Because the 2003 renewal note and the Cabanas assignment are distinct, Mr. Jenkins must attempt to recover from them separately. Even with the majority’s decision not to recharacterize the loans as equity, Mr. Jenkins still should be left to recover from his promissory notes as part of the group of unsecured creditors. As for the Cabanas lawsuit assignment, “[t]he general rule is that an assignee of a nonnegotiable chose in action acquires no greater right than was possessed by his assign- or, and simply stands in the shoes of the latter.” Carson v. Chevron Chem. Co., 6 Kan.App.2d 776, 635 P.2d 1248, 1260 (1981); see also 6 Am.Jur.2d. Assignments, § 108 (2d ed. 2015) (“As a general rule, an assignee takes the subject of the assignment with all the rights and remedies possessed by or available to the assignor.”). For these reasons, I respectfully dissent.

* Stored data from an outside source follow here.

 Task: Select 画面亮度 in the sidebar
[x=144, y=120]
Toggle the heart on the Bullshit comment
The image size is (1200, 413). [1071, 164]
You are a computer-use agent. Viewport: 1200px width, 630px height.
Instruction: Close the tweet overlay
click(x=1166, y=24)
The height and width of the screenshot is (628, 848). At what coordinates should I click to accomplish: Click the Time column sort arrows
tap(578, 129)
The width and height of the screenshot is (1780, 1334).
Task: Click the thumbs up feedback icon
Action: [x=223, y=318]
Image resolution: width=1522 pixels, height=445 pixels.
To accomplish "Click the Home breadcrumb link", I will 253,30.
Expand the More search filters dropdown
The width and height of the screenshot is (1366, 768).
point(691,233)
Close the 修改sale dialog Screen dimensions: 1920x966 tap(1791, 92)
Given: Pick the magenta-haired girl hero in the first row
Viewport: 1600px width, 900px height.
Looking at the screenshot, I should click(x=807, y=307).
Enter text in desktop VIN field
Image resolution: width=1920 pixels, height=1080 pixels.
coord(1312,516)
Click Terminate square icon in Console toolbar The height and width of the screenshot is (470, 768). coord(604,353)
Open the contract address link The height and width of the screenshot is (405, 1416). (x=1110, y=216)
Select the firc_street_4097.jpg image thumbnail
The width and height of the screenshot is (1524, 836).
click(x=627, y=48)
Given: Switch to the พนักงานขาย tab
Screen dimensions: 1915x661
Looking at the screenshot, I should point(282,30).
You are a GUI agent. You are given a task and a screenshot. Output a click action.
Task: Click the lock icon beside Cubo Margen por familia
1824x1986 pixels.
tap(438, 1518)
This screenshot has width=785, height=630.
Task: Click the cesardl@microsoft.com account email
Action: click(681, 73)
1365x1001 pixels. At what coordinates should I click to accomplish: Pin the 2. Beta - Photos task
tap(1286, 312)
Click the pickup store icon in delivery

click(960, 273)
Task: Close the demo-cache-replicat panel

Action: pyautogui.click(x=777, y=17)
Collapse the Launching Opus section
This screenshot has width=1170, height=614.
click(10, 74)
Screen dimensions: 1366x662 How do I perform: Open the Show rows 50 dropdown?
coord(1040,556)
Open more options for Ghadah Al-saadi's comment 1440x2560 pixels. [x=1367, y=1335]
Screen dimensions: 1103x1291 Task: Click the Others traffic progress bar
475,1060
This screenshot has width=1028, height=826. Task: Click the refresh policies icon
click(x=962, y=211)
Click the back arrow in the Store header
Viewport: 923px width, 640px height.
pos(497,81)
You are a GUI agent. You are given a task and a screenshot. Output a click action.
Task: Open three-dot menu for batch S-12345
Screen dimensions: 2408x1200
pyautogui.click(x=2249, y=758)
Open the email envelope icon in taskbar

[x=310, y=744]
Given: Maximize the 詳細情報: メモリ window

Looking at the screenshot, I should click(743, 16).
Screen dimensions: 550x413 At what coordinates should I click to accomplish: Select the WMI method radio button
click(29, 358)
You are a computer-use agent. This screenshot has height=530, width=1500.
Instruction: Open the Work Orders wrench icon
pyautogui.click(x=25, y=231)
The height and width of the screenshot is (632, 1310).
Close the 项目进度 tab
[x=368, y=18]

. For all reasons advanced in the majority opinion, I agree that In re Hedged-Investments remains good law even after the decisions in Travelers Cas. & Surety Co. of Am. v. Pac. Gas & Elec. Co., 549 U.S. 443, 127 S.Ct. 1199, 167 L.Ed.2d 178 (2007), and Law v. Siegel, - U.S. -, 134 S.Ct. 1188, 188 L.Ed.2d 146 (2014).

. Mr. Jenkins sought outside lending to fund the reclamation, but no outside lenders were willing to lend money. Had an outside lender been found, it would have made sense that its promissory note would have included the certificates of deposit as collateral. Whether the promissory notes here are a vestige of that *1160earlier lending attempt is unknown from the record.

.I do not agree with the majority that any of my analysis would mean that we are “empowered to pick winners and losers based upon our view of the social utility of their underlying business.” Maj. Op. at 1153. New would doubt the social utility of reclaiming lands used for coal mining. Instead, what the analysis suggests is that a business owner funding a struggling business is more apt to intend to seek repayment on his advanced funds than a business owner like Mr. Jenkins who lent money to an otherwise moribund business with his own independent financial incentive without hope of the moribund business ever paying him back.

. The bankruptcy court referenced the objection on the three bases asserted by the Trustee. Alternate Fuels I, 2012 WL 6110429, at *17.

. Section 101 of the Bankruptcy Code defines "security agreement” (agreement that creates or provides for a security interest), "security interest” (lien created by agreement), and "lien” (charge against or interest in property to secure payment of a debt or performance of an obligation). 11 U.S.C. § 101(50), (51), and (37), respectively. The definitions section of the Kansas secured transactions statutes defines "secured party” as a "person in whose favor a security interest is created or *1163provided for under a security agreement, whether or not any obligation to be secured is outstanding.” Kan. Stat. Ann. § 84-9-102(a)(71)(A). And it has the same definition for "security agreement” as the Bankruptcy Code. Id. § 84-9-102(a)(72).